At about 9am, the appellant returned to Benjamin  with  two parcels in large official envelopes  containing books,  which he asked Benjamin to keep  in his safe  because the appellant’s  safe  was full.   Benjamin enquired  if  there were any cheque-books in the parcels.
When the appellant said  there were, Benjamin said  this would require  the accountant’s approval, but the appellant asked him to dispense  with this because  he (the appellant)  did not get on with the accountant.
At about 10am, the appellant again returned and asked for the two cheque- books.    Benjamin opened the safe and handed the two parcels to the appellant, who took out the cheque-books.   The appellant  said he would return for the parcels about 11am, but,  at about 11:30am,   he sent a labourer  named Swami who had called on the appellant  to be paid, to collect the parcels.
“When Benjamin took out the parcels,” Justice Gomes said, “he discovered  his own cheque-book was missing , put the parcels back in the safe and,  after searching for his cheque-book  (including checking with the appellant  and searching the latter’s safe ), he reported  the loss.”   None of the cheques was ever recovered,  except the two presented for payment.
During the search, Benjamin found  his bank deposit book  was also missing, and  that also has never been recovered.  In cross-examination, Benjamin said that he had gone to the safe several times in the course of his duties  that morning.  There were three other employees working in Benjamin’s office.
In his statement from the dock, the appellant does not refer to the incident of July 25 at all.  In three statements made in the course of departmental  and police  enquiries, the appellant states that he remembered later  there were two cheque  books  in the parcels,  and he then went back and took out the cheque, opening and closing  up  the parcels  on the floor. He does not refer to any earlier meeting, as related by Benjamin, when the latter showed him his work.
After referring to other aspects of the case, Chief Justice Gomes said: “In our view, the circumstances related above  must have operated  on the appellant’s  mind  to induce him to make a further statement  in retraction  to his two prior statements , in order  to secure his release.
“We do not agree with the leaned trial judge that the caution which he found was admitted immediately before  the statement  was reduced  into writing  was sufficient  in the circumstances  to  dissipate this improper inducement.
“It certainly had the desired  effect,  for the appellant made the third statement, and the significant fact is that he was released  as soon as he  made  it, when,  apparently, all  the other reasons that had been given  for his detention disappeared.

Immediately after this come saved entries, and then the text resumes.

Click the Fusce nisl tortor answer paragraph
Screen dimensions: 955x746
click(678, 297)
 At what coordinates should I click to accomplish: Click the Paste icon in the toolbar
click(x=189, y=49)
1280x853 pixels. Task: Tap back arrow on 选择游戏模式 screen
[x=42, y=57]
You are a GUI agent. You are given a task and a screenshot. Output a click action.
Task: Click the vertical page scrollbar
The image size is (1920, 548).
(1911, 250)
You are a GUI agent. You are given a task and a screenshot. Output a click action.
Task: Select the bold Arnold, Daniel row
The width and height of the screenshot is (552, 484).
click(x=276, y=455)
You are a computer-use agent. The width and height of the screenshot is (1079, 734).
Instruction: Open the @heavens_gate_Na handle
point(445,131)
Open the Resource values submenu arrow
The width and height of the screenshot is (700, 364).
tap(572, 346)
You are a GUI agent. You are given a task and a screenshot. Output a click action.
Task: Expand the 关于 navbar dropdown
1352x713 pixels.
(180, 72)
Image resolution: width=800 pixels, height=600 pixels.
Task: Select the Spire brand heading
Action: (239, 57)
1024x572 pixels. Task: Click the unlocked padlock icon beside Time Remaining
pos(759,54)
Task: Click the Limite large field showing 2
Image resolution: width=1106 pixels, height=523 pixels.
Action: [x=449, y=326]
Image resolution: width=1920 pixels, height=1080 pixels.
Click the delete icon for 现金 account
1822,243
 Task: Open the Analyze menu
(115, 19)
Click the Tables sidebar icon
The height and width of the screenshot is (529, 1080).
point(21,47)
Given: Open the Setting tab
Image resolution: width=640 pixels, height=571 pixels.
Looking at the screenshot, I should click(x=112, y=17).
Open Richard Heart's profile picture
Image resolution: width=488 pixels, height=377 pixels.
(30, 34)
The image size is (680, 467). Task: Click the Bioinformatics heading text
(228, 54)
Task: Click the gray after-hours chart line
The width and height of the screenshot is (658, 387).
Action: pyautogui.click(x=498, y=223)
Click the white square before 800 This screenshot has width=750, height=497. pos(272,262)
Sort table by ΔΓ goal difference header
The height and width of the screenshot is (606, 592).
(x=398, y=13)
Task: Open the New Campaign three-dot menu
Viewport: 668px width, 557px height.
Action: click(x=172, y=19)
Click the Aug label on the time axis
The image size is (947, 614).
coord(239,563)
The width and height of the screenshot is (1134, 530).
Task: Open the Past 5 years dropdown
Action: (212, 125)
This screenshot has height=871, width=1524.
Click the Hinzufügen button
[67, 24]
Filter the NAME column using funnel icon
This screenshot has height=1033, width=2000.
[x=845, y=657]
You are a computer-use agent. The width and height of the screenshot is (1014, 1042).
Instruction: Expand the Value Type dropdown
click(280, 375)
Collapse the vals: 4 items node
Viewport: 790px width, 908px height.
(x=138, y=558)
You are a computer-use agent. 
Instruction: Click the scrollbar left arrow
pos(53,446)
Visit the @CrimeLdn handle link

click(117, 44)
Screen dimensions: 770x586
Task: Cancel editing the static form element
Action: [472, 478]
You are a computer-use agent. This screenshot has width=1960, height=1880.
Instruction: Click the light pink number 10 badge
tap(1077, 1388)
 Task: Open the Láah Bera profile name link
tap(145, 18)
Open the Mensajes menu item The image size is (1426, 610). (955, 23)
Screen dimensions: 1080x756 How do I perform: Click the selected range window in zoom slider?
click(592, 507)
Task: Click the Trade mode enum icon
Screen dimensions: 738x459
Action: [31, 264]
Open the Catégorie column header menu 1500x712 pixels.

“In these circumstances, we fail to see how  it can be maintained  that the  statement  was admissible as a free and voluntary statement. In our view, it was not.
“Agreeing as we do  with the submissions  of counsel  for appellant  in regard to the conclusion  or inference  to be made from the jury’s verdict,  there only remains  for consideration  the question whether  there is sufficient evidence  to support the conviction for larceny.
“We  have carefully examined  the remainder  of the  evidence  that was  adduced  on  the count  of  larceny  of the cheque book,  and we have also considered the facts  and circumstances  which were advanced  in argument  by Counsel for the Crown in support  of the conviction, and we have come to the conclusion  that while they amount to a strong suspicion  that the appellant  was the thief , the facts proved  do not, in our view, establish that convincing degree of  proof  which is necessary  for a conviction,  and,  of course,  a person cannot be  convicted on suspicion  alone.”
“The conviction for larceny must therefore be quashed and, as the reasons which we have  given above apply equally to the charges for forgery, the conviction for forgery must also be set aside,” Chief Justice Gomes  said as he allowed  the appeal on behalf   of  the court.